跟着薛姐一起跑过来的小馋馋,在那里乱吠了起来。一边吠,它还一边对着空气乱咬。
“你确定王凤菊是个活人?”薛姐看了一眼小馋馋,说:“这小东西反应这么大,狗毛都立起来了,必是因为你这店里有未散的鬼气。”
我仔细回忆了一下王凤菊刚才的样子,她肯定不是死人。要人是死是活都看不出来,我还好意思说自己是由人吗?
“她确实是被鬼气入了体,但人肯定是活着的。我这是第一次见怀鬼胎的女人,所以别的,我真看不出来。”我说。
“活人用冥币,这事太过古怪,最近这段时间,你还是小心一些。要那王凤菊再来买药,你一定得通知姐姐。”薛姐看了小馋馋一眼,然后对着它命令道:“从现在开始,你就在药店里好好守着,要是来了什么不好的东西,及时过来通知我。”

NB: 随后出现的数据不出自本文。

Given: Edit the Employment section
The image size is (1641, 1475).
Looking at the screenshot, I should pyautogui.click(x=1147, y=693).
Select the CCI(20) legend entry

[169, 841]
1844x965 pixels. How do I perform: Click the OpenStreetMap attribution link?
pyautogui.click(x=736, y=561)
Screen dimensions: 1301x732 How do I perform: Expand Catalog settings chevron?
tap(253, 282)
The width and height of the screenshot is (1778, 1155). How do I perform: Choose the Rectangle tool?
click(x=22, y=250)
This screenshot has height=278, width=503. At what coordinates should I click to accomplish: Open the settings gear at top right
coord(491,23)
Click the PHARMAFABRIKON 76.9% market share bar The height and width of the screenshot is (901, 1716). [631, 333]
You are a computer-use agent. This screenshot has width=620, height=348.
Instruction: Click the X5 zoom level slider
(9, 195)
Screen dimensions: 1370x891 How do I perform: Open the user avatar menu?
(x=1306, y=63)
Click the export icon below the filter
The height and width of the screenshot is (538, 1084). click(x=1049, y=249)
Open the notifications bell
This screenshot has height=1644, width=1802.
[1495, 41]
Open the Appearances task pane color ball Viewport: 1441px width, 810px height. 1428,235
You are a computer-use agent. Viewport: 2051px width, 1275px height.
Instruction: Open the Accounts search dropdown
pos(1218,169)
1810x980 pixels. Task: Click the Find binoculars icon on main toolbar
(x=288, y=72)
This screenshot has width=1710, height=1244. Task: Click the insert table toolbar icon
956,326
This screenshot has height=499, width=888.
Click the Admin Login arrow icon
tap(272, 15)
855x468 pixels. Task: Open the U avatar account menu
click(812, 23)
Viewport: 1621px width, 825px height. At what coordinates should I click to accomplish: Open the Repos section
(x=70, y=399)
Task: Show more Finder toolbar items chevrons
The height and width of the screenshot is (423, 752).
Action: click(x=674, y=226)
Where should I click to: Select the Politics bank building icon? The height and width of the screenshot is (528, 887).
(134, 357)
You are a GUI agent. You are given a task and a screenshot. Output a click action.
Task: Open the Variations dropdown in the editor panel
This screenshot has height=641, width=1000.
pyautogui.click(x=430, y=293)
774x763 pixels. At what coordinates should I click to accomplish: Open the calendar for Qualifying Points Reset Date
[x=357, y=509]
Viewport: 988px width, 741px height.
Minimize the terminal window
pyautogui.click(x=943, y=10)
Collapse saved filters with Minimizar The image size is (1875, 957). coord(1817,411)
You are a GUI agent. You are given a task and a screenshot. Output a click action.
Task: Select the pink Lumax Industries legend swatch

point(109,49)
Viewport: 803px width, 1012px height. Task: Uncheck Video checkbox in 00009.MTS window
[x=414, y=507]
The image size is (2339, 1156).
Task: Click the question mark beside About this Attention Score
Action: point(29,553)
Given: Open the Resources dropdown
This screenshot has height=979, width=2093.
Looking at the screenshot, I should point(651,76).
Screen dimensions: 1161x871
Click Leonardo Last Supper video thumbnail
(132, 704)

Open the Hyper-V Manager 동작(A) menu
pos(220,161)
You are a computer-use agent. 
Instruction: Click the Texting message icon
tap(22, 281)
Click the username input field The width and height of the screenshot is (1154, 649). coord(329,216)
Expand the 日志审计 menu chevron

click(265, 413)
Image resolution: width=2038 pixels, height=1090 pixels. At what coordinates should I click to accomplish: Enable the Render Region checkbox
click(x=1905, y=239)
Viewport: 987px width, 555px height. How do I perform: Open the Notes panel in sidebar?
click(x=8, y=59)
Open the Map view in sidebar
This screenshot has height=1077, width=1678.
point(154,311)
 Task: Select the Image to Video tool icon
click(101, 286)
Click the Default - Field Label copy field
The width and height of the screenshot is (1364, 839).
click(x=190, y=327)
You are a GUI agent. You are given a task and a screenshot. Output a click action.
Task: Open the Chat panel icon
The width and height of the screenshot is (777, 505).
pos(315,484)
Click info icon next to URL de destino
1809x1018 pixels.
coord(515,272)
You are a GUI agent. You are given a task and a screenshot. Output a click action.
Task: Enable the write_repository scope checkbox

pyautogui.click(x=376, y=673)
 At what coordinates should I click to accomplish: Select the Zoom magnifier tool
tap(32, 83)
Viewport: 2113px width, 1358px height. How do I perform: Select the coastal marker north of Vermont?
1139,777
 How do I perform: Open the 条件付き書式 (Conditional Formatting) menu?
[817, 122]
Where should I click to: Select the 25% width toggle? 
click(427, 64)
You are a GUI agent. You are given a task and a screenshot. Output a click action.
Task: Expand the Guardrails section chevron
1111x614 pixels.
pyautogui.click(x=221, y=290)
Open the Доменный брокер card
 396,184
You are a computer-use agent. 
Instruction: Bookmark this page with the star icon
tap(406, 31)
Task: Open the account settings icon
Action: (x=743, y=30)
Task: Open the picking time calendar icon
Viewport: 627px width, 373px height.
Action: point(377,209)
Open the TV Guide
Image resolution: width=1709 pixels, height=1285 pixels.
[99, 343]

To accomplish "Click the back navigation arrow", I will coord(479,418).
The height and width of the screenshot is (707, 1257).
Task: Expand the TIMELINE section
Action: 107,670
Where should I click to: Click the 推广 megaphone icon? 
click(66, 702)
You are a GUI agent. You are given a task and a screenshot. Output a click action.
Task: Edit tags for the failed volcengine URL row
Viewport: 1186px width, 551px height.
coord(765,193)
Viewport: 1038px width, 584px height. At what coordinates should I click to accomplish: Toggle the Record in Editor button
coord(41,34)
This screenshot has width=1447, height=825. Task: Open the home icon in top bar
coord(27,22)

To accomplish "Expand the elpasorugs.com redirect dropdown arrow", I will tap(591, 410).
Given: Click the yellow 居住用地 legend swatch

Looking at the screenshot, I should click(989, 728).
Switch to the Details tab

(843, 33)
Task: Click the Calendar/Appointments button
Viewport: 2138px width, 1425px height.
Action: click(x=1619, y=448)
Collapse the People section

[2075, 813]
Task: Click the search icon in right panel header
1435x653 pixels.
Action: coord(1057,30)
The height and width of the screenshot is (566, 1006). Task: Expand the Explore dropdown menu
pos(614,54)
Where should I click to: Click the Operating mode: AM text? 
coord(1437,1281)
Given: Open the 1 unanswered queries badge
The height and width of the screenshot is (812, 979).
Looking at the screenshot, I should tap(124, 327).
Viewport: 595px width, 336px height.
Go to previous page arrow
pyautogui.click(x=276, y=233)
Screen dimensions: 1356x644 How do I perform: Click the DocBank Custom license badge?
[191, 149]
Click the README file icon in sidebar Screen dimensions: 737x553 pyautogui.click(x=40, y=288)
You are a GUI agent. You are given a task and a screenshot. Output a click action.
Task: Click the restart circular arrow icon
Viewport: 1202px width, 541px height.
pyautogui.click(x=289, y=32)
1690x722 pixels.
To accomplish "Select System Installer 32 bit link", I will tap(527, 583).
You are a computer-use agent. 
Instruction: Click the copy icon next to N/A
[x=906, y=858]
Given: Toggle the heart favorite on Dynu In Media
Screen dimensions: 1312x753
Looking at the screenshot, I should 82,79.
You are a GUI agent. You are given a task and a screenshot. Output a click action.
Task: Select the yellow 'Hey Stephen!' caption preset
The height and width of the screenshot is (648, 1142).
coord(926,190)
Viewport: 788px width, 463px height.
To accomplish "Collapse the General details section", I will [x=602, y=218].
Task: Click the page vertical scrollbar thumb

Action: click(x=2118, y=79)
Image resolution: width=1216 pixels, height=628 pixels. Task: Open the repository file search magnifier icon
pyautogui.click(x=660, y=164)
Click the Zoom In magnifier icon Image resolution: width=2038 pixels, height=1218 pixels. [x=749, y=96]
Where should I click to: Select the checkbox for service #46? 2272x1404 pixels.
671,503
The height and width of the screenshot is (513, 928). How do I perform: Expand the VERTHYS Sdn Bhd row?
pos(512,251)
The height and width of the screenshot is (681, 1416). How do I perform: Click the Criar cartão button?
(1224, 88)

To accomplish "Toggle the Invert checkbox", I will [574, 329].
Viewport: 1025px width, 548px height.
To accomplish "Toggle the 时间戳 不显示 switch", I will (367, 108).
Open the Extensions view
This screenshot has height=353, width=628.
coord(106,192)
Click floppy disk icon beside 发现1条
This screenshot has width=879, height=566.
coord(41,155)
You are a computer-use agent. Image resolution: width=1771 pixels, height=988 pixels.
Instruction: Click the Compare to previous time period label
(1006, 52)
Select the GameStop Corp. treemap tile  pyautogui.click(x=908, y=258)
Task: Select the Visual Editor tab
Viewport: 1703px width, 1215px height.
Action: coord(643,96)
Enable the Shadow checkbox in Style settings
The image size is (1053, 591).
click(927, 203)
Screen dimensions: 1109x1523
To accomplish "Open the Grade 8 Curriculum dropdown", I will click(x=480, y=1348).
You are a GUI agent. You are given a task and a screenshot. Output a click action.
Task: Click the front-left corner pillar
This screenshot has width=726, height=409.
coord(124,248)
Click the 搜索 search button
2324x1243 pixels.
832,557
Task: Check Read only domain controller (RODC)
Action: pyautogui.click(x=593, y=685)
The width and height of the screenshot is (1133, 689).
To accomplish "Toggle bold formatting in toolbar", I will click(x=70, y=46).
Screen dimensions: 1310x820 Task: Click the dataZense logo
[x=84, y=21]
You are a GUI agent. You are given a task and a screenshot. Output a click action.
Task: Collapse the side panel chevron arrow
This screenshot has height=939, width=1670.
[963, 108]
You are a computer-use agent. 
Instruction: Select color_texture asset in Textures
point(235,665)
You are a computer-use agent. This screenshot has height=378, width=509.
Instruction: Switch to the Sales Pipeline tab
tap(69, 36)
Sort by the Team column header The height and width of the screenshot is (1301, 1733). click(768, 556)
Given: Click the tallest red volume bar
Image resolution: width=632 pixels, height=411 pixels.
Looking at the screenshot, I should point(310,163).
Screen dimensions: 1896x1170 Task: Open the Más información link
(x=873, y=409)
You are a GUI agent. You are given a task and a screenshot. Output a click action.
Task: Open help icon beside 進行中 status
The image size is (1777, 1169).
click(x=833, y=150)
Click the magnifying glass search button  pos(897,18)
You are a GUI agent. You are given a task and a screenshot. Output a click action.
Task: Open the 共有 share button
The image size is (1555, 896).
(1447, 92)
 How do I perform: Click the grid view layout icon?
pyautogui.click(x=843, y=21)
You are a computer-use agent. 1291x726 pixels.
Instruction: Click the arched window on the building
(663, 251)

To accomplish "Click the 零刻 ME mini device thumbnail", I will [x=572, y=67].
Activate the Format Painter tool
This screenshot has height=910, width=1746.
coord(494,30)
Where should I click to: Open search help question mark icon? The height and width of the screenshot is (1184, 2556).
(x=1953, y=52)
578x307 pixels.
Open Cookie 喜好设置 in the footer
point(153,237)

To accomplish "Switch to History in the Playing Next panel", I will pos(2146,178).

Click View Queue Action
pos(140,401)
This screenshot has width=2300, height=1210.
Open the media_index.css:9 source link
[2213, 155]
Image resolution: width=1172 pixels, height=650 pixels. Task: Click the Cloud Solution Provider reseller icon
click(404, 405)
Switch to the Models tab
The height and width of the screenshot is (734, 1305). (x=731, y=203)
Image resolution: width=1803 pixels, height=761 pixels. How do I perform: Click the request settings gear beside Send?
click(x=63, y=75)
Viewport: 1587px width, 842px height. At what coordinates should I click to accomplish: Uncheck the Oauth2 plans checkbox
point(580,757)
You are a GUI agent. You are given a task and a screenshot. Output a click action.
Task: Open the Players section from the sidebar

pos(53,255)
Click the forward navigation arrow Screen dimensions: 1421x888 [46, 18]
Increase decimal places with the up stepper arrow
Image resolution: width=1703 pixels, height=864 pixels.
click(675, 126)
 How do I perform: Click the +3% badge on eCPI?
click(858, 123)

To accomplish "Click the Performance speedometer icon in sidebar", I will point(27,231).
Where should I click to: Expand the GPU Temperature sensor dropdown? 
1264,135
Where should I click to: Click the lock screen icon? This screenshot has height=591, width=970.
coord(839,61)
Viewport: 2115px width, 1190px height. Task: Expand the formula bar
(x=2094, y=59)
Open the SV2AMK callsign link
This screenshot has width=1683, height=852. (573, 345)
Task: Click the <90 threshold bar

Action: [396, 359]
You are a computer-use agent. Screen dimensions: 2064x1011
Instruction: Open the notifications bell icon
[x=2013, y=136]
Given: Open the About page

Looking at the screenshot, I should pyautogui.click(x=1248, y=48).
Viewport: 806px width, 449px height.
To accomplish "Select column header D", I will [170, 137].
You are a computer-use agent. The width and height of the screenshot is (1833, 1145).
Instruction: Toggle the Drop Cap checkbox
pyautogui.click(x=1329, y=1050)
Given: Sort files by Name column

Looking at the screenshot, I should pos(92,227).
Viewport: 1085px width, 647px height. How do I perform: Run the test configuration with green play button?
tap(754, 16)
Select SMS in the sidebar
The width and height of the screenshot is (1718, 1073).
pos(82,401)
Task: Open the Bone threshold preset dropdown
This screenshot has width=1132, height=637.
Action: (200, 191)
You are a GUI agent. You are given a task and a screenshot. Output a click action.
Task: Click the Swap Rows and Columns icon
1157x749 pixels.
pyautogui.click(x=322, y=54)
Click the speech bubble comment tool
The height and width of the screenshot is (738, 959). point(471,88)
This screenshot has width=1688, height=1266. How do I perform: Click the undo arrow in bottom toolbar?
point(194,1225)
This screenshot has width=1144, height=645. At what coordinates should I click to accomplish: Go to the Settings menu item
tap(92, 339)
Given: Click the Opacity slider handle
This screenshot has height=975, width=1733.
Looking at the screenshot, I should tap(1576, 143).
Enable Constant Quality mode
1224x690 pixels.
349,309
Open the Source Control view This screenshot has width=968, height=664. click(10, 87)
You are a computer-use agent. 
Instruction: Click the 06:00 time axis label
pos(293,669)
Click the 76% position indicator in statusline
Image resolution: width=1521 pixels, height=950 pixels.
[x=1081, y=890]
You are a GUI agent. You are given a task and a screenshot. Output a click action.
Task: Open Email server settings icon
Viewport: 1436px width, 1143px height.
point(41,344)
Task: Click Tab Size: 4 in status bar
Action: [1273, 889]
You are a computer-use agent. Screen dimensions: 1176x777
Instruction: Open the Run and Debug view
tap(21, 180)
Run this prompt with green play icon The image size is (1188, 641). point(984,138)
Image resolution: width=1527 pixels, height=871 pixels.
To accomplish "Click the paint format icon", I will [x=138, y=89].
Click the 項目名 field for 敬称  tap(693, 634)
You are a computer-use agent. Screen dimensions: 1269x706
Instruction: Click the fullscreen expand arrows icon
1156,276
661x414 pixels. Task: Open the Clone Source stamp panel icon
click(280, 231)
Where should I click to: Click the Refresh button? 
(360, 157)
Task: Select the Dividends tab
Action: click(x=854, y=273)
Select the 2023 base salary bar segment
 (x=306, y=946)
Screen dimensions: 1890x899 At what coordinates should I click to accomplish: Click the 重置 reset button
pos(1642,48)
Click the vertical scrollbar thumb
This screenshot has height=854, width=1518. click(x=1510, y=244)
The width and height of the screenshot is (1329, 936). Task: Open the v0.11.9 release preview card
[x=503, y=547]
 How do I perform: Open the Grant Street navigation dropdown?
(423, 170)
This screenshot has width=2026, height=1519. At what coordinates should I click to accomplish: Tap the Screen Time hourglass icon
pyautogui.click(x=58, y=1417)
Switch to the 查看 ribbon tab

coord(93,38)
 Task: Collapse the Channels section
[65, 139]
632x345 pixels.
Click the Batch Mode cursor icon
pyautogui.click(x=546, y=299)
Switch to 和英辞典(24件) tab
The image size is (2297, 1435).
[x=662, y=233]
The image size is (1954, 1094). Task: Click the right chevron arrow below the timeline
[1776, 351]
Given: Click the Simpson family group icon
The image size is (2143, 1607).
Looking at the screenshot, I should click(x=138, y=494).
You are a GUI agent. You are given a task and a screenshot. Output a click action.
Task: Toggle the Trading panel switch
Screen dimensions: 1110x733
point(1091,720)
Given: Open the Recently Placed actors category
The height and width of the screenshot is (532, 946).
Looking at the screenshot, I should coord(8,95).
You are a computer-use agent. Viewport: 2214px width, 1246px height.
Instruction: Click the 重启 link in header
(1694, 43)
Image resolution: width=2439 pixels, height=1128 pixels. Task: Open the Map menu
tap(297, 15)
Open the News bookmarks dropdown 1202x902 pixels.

“汪汪!”小馋馋很得意地摇起了尾巴,意思是在说,除了吃糖醋排骨之外,它也是能干事的。
薛姐将就我店子里的东西,给我摆了个风水局,又简单交代了我两句,然后便回去了。
自从那王凤菊来过之后,我便感觉店里有些阴冷的。现在,薛姐把那风水局一摆,王凤菊怀的那鬼胎带进门的鬼气,便被慢慢驱赶了出去。那冷飕飕的感觉,慢慢的没了。
小馋馋回了它的狗窝,在那里流着哈喇子睡了。
我睡不着,便过去揪了揪它耳朵,想把它弄醒,让它跟我玩玩。可是,那小家伙直接用狗爪子把我的手刨开了,然后继续睡,根本就没想着搭理我。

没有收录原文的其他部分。